**** RECORDS FOR THIS TASK ****

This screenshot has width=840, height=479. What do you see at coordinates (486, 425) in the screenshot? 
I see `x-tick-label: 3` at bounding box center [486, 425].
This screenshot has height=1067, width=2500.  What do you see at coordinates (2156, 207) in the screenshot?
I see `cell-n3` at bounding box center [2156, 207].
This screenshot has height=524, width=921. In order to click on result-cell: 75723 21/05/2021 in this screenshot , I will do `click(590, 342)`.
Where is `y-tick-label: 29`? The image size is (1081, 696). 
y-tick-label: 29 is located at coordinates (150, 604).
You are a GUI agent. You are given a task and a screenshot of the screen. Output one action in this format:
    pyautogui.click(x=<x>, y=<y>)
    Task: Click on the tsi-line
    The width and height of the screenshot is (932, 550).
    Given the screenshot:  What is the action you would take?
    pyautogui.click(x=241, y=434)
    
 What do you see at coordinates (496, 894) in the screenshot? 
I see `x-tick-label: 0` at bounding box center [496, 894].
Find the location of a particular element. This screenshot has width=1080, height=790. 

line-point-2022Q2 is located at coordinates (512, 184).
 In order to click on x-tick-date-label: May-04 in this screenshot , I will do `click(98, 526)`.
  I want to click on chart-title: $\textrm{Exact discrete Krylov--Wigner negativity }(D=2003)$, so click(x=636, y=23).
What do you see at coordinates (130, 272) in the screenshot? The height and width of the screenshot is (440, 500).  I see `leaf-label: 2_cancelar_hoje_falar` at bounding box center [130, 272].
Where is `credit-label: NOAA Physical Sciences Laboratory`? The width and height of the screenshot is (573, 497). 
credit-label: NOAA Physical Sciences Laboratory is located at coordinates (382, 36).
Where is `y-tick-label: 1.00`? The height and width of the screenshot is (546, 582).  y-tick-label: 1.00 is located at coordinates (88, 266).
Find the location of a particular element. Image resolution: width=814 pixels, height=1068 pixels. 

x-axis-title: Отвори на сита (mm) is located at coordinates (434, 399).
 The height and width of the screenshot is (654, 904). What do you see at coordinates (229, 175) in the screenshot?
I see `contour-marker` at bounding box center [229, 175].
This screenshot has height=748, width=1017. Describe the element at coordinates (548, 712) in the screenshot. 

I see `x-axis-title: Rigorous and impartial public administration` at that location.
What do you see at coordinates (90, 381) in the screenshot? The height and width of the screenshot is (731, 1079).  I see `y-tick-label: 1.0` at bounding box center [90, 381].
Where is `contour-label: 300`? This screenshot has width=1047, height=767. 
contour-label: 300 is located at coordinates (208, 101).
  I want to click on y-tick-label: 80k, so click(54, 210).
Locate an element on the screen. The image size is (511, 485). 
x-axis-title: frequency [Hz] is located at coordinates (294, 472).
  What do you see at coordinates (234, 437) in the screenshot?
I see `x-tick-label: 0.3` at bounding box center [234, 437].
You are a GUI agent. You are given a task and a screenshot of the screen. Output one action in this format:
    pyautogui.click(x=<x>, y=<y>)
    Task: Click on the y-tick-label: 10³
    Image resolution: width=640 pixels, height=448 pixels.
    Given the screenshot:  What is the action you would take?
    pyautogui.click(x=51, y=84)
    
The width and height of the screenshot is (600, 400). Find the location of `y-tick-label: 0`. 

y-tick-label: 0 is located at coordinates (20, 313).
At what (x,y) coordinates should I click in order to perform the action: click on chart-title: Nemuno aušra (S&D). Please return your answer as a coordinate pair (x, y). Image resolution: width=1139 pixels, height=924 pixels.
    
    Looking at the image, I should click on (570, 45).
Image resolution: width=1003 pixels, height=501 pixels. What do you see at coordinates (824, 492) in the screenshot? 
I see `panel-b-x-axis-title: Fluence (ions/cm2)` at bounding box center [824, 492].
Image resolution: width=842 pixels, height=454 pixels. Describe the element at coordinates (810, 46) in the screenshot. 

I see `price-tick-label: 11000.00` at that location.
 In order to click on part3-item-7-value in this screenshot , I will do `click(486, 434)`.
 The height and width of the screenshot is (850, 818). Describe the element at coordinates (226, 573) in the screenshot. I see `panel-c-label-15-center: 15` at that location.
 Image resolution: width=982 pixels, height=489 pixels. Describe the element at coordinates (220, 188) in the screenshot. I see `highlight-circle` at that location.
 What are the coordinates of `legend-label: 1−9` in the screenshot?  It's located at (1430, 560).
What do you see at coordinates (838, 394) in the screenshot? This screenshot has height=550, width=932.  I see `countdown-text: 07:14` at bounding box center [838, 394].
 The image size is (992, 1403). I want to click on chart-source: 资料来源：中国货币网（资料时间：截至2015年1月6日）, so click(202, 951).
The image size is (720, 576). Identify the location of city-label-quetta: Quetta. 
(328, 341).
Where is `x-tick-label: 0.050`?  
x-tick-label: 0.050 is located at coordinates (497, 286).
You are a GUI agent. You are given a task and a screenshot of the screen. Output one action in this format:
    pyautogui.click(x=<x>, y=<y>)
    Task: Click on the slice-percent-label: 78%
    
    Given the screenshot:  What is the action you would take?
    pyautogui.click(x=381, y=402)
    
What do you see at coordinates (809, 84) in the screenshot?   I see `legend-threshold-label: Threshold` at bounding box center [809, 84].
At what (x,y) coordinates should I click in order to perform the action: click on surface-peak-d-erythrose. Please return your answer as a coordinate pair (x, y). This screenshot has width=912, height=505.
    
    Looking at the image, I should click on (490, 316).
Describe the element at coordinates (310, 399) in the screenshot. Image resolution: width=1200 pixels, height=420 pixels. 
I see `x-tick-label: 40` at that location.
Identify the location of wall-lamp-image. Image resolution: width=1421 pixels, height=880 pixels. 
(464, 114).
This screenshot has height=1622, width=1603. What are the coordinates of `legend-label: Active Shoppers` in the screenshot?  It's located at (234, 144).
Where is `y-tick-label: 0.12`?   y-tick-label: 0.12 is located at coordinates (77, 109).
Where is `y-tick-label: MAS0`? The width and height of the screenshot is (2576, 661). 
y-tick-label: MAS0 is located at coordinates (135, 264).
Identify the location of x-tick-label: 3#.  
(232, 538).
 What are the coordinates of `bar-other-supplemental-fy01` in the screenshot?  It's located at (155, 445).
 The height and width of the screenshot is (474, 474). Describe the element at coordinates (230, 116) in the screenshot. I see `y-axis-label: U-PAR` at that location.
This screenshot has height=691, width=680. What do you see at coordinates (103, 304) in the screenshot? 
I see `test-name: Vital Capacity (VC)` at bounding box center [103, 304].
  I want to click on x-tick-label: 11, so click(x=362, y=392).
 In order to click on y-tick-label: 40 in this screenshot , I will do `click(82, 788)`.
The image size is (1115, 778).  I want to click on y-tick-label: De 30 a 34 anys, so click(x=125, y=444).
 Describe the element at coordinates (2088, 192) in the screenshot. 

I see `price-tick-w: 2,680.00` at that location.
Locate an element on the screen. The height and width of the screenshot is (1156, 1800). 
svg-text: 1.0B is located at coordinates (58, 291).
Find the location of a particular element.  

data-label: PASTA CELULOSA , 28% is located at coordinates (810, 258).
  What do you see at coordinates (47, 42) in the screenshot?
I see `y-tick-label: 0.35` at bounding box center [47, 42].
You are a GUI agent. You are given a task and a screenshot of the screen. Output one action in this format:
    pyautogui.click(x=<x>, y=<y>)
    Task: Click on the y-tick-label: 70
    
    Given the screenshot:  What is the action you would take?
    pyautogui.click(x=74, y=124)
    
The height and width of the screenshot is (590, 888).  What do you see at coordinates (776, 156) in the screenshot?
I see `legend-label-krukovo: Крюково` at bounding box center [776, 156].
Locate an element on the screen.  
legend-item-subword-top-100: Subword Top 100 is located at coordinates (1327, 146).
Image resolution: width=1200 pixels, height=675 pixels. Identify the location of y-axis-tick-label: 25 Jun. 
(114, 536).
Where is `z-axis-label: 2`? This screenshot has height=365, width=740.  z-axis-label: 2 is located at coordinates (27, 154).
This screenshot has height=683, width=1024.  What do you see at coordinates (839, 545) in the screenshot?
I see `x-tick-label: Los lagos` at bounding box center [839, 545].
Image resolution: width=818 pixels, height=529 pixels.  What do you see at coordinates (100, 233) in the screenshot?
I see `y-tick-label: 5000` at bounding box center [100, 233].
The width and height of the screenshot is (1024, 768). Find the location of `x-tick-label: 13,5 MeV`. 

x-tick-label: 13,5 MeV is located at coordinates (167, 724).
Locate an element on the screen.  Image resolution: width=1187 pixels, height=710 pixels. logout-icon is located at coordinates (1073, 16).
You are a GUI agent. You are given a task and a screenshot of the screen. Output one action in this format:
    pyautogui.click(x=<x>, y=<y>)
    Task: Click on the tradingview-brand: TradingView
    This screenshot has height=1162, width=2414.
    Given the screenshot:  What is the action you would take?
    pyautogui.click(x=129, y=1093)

****

PROMPT: Rewrite the records from the line containing "has width=912, height=505." through the line containing "The height and width of the screenshot is (474, 474).", changing "Image resolution" to "Screen size" and leaving everything else as it is.

RESULT OF THE TASK:
At what (x,y) coordinates should I click in order to perform the action: click on surface-peak-d-erythrose. Please return your answer as a coordinate pair (x, y). This screenshot has width=912, height=505.
    
    Looking at the image, I should click on (490, 316).
Describe the element at coordinates (310, 399) in the screenshot. Screen size: width=1200 pixels, height=420 pixels. 
I see `x-tick-label: 40` at that location.
Identify the location of wall-lamp-image. Screen size: width=1421 pixels, height=880 pixels. 
(464, 114).
This screenshot has height=1622, width=1603. What are the coordinates of `legend-label: Active Shoppers` in the screenshot?  It's located at (234, 144).
Where is `y-tick-label: 0.12`?   y-tick-label: 0.12 is located at coordinates (77, 109).
Where is `y-tick-label: MAS0`? The width and height of the screenshot is (2576, 661). 
y-tick-label: MAS0 is located at coordinates (135, 264).
Identify the location of x-tick-label: 3#.  
(232, 538).
 What are the coordinates of `bar-other-supplemental-fy01` in the screenshot?  It's located at (155, 445).
 The height and width of the screenshot is (474, 474). Describe the element at coordinates (230, 116) in the screenshot. I see `y-axis-label: U-PAR` at that location.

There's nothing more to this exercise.